— Start —

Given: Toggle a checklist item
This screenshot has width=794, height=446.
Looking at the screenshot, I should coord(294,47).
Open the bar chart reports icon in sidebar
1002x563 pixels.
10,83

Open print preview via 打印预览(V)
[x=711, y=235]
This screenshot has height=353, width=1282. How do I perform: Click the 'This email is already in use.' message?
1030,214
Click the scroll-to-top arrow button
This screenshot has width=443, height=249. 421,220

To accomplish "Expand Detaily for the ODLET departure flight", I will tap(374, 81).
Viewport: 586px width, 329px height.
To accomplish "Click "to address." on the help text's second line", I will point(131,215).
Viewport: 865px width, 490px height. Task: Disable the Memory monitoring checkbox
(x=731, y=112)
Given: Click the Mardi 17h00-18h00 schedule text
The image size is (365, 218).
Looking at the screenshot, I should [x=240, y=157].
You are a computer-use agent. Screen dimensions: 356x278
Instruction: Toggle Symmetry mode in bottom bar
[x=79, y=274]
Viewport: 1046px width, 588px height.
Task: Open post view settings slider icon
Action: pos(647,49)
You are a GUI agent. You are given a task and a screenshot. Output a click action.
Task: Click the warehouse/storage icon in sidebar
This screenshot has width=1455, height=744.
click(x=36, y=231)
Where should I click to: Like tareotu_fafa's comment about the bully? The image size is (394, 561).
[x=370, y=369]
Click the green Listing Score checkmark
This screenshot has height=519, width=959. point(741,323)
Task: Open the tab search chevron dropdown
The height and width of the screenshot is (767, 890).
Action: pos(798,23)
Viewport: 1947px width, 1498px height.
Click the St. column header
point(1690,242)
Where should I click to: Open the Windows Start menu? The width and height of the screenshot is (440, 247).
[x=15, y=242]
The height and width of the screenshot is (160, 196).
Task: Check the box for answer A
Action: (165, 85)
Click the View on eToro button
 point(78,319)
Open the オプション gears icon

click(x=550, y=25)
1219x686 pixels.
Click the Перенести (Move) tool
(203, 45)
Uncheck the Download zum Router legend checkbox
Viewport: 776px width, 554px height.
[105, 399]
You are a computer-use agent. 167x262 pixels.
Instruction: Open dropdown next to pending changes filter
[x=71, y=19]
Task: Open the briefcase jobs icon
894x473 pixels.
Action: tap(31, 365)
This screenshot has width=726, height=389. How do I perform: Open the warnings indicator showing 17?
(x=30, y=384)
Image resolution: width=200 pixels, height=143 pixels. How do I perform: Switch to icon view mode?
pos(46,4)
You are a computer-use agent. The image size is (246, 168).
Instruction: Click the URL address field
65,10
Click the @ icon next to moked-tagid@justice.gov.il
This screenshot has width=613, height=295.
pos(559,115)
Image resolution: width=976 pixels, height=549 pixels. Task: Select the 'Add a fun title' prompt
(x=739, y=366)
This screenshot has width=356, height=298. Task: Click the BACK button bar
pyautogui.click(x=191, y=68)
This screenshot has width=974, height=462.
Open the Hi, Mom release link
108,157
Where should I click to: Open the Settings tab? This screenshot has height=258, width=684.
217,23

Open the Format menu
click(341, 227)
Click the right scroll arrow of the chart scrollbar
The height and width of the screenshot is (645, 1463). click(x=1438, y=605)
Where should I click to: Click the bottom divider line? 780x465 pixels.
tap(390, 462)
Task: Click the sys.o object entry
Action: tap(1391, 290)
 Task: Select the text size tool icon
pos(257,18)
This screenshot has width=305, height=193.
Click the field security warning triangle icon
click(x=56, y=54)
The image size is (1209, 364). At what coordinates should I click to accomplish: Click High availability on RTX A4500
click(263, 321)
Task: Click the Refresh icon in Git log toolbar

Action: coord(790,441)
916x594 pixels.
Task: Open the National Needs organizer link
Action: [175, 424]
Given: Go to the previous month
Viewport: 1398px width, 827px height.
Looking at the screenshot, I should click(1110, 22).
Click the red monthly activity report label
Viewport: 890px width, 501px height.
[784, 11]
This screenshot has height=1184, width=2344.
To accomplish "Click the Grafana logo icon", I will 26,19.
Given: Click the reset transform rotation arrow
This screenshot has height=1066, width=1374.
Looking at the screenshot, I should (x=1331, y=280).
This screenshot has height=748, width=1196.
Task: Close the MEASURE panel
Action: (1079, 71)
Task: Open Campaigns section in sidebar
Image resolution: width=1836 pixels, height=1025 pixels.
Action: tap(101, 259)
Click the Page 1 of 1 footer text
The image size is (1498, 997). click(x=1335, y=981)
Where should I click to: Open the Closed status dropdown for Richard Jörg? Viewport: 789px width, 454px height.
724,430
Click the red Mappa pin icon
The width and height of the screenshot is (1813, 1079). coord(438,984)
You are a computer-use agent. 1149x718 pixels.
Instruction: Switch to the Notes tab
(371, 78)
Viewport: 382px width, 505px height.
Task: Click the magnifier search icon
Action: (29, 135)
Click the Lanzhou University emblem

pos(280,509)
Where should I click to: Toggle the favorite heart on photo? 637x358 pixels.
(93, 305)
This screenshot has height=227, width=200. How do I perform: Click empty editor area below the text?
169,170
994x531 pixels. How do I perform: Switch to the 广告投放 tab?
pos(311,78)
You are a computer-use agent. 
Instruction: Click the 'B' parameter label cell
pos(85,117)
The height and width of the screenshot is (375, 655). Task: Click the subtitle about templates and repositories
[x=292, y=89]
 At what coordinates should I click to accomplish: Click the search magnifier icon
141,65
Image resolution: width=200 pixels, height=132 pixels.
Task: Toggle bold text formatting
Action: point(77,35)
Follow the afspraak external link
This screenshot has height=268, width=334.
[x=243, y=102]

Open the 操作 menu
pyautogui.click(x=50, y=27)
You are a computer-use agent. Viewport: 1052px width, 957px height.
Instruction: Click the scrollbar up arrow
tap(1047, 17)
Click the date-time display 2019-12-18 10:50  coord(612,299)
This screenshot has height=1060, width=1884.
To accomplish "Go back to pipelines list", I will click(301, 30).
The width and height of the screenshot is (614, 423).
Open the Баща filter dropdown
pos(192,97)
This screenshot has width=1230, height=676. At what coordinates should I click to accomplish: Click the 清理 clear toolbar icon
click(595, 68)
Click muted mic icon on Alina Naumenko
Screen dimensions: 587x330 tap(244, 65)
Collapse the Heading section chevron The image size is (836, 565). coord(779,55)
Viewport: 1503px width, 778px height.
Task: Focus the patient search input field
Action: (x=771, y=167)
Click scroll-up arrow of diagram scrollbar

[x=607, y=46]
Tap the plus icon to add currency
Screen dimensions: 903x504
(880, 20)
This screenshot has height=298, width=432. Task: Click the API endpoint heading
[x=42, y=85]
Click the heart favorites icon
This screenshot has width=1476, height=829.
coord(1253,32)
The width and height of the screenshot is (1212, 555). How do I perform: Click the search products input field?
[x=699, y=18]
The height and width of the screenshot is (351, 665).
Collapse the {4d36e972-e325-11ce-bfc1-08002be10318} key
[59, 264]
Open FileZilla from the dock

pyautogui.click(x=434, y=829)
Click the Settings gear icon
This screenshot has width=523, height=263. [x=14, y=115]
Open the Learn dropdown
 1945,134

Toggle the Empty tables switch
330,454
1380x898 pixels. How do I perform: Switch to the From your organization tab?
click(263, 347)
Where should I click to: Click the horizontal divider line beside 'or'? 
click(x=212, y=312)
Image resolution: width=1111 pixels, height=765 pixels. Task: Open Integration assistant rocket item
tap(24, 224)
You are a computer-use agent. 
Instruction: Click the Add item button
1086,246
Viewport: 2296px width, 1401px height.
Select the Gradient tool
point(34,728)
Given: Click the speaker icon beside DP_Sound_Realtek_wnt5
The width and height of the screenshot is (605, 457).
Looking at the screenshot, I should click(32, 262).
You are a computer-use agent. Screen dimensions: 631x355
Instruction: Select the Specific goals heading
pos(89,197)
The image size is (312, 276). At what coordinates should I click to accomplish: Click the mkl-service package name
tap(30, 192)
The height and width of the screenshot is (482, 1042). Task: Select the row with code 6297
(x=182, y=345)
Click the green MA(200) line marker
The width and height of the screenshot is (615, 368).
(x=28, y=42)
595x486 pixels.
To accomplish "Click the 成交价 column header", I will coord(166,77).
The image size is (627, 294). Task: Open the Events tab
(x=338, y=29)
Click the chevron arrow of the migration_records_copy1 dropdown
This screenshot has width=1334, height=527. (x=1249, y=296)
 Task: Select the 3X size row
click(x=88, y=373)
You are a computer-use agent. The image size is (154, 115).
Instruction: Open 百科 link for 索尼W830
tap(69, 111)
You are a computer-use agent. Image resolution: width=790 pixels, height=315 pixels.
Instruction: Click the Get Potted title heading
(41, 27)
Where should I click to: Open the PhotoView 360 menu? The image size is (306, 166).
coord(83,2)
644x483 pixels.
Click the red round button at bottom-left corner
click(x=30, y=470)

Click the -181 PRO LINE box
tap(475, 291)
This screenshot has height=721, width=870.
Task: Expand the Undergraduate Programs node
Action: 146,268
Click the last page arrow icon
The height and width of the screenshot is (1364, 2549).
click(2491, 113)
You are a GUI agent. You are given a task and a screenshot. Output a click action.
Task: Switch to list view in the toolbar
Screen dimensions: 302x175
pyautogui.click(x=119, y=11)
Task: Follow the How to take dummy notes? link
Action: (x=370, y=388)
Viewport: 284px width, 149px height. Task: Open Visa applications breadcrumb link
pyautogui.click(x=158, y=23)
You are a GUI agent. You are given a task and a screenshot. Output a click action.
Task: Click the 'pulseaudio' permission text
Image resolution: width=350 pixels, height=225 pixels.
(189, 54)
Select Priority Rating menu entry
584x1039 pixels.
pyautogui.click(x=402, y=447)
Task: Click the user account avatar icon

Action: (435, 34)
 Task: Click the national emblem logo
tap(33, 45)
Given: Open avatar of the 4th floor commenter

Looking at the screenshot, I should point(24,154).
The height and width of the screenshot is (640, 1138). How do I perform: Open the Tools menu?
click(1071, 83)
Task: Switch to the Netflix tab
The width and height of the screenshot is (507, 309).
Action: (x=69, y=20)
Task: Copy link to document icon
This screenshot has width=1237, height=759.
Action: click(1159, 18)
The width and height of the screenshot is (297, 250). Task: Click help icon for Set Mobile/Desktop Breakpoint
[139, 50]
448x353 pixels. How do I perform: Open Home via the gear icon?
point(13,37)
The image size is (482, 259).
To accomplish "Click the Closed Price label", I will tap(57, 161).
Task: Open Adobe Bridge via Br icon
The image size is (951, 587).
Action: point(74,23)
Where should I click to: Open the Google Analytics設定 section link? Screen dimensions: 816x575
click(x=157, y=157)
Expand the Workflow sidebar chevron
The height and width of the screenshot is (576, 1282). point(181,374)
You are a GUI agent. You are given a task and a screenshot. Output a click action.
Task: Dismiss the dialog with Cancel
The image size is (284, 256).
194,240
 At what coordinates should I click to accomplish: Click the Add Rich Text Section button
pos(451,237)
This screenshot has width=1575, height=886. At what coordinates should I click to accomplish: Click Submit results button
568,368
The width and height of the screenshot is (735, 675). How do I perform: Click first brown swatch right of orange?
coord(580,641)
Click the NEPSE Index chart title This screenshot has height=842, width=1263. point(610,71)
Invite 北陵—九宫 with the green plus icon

— End —

§ **EXERCISE PROMPT**:
Reproduce the items from the line with "The image size is (312, 276)." through the line with "click(x=30, y=470)", both included, renaming every "Task" to "Goal" and leaving everything else unchanged.

§ **FULL OUTPUT**:
The image size is (312, 276). At what coordinates should I click to accomplish: Click the mkl-service package name
tap(30, 192)
The height and width of the screenshot is (482, 1042). Goal: Select the row with code 6297
(x=182, y=345)
Click the green MA(200) line marker
The width and height of the screenshot is (615, 368).
(x=28, y=42)
595x486 pixels.
To accomplish "Click the 成交价 column header", I will coord(166,77).
The image size is (627, 294). Goal: Open the Events tab
(x=338, y=29)
Click the chevron arrow of the migration_records_copy1 dropdown
This screenshot has width=1334, height=527. (x=1249, y=296)
 Goal: Select the 3X size row
click(x=88, y=373)
You are a computer-use agent. The image size is (154, 115).
Instruction: Open 百科 link for 索尼W830
tap(69, 111)
You are a computer-use agent. Image resolution: width=790 pixels, height=315 pixels.
Instruction: Click the Get Potted title heading
(41, 27)
Where should I click to: Open the PhotoView 360 menu? The image size is (306, 166).
coord(83,2)
644x483 pixels.
Click the red round button at bottom-left corner
click(x=30, y=470)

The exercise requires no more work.